* [Problem statement] Keep only the lines that hold the string "screenshot", filtering out the rest of the entries below.
[Material for this exercise — start]
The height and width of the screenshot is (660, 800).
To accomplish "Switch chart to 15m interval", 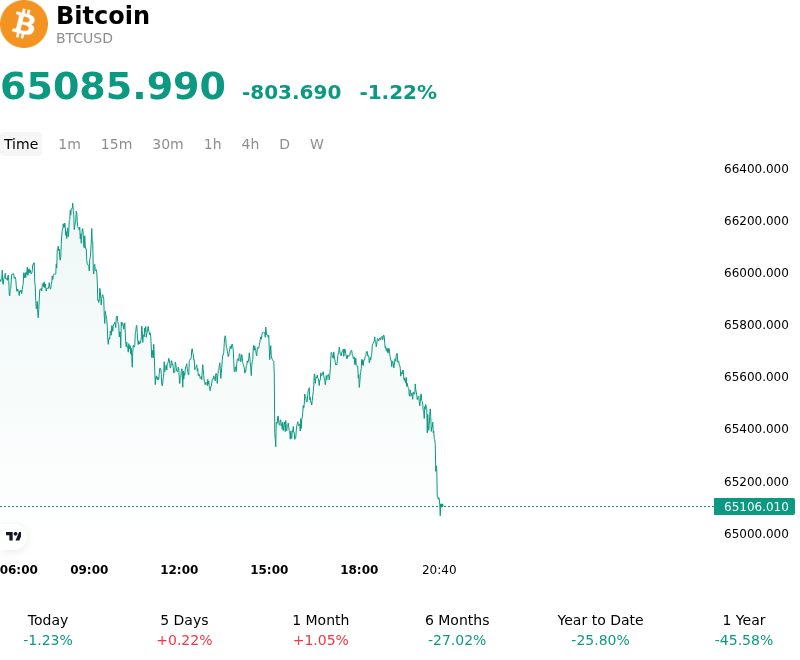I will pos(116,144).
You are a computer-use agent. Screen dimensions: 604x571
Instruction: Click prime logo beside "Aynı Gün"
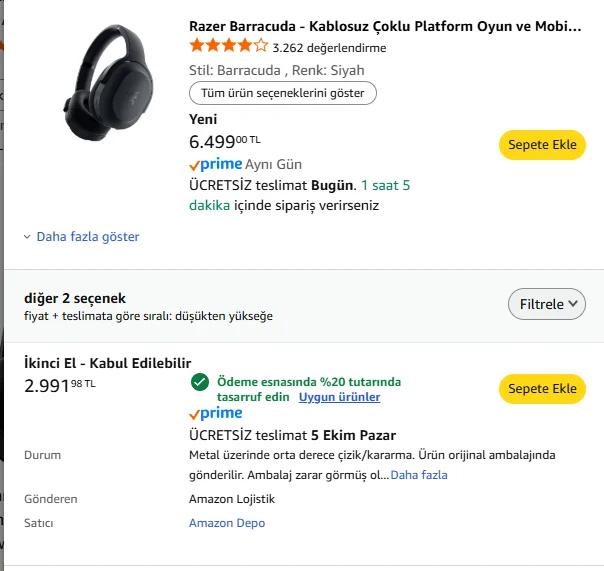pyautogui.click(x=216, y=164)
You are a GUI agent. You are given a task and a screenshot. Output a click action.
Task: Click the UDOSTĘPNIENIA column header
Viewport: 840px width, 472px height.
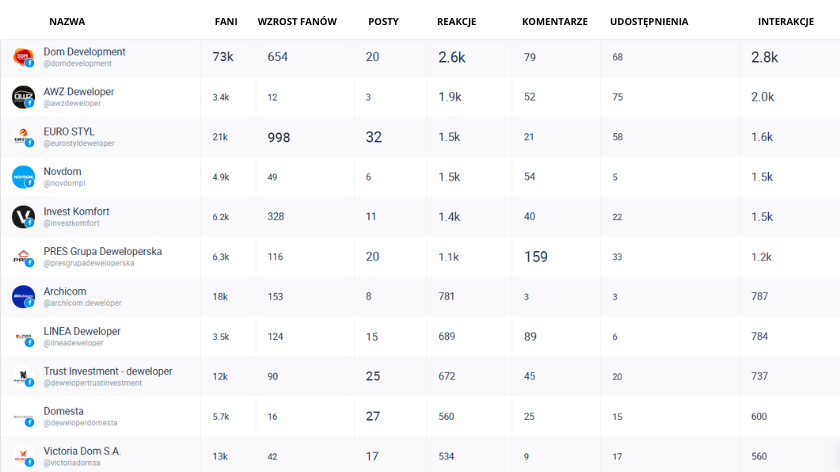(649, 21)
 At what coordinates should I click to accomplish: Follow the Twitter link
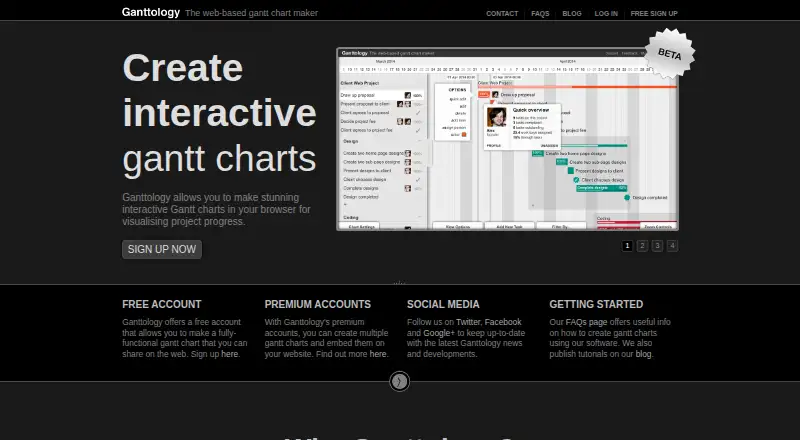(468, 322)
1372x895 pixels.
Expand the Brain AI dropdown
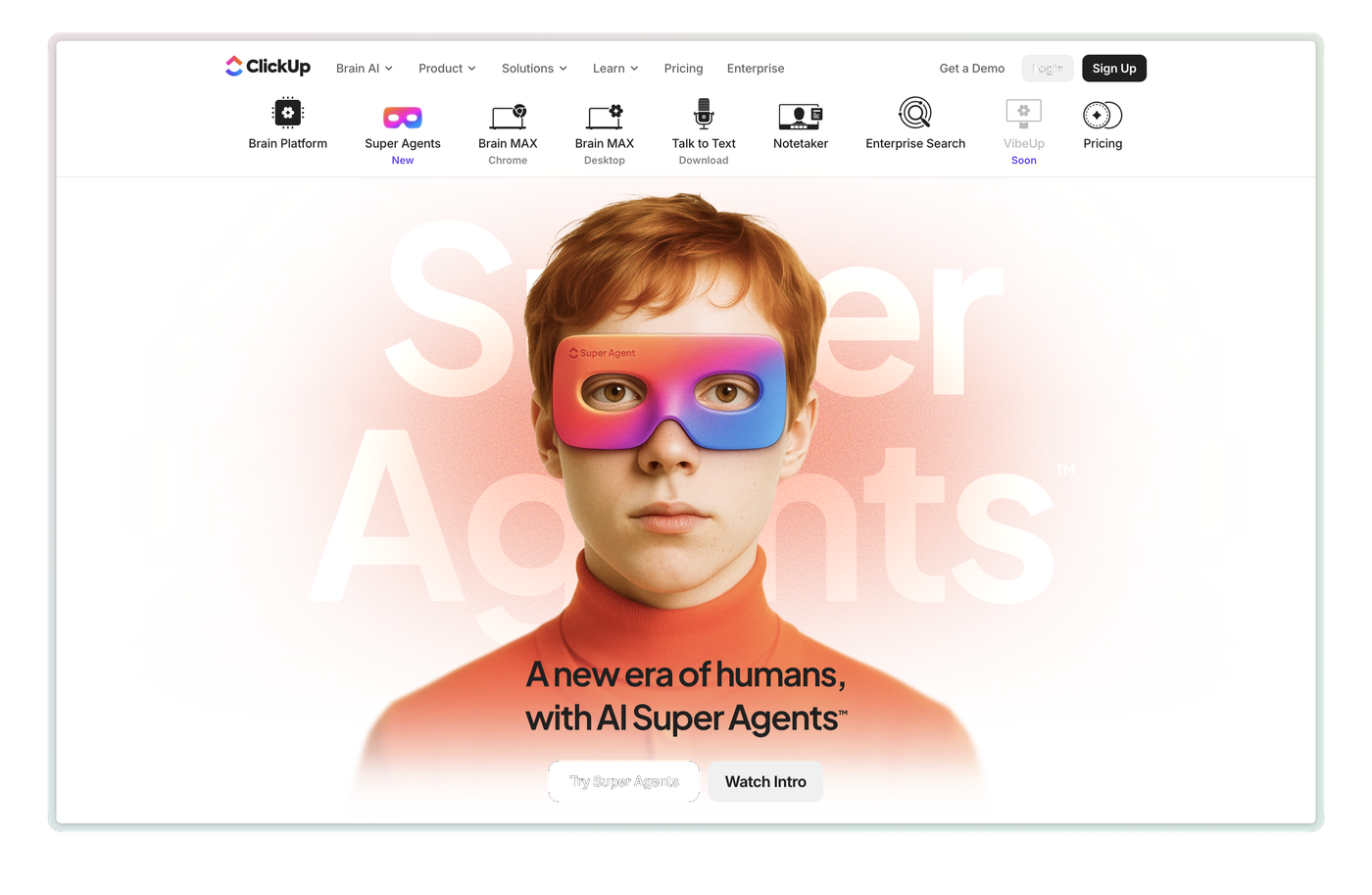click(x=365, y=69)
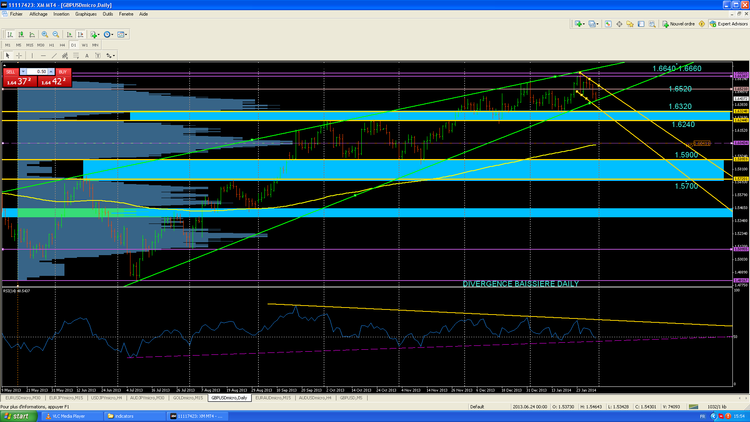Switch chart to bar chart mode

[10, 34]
[Material for this exercise — finish]
[Material for this exercise — start]
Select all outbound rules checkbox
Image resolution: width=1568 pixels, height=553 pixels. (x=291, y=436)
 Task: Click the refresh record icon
[Material for this exercise — finish]
* [Solution]
The height and width of the screenshot is (660, 800).
You are a GUI agent. You are given a task and a screenshot. Output a click action.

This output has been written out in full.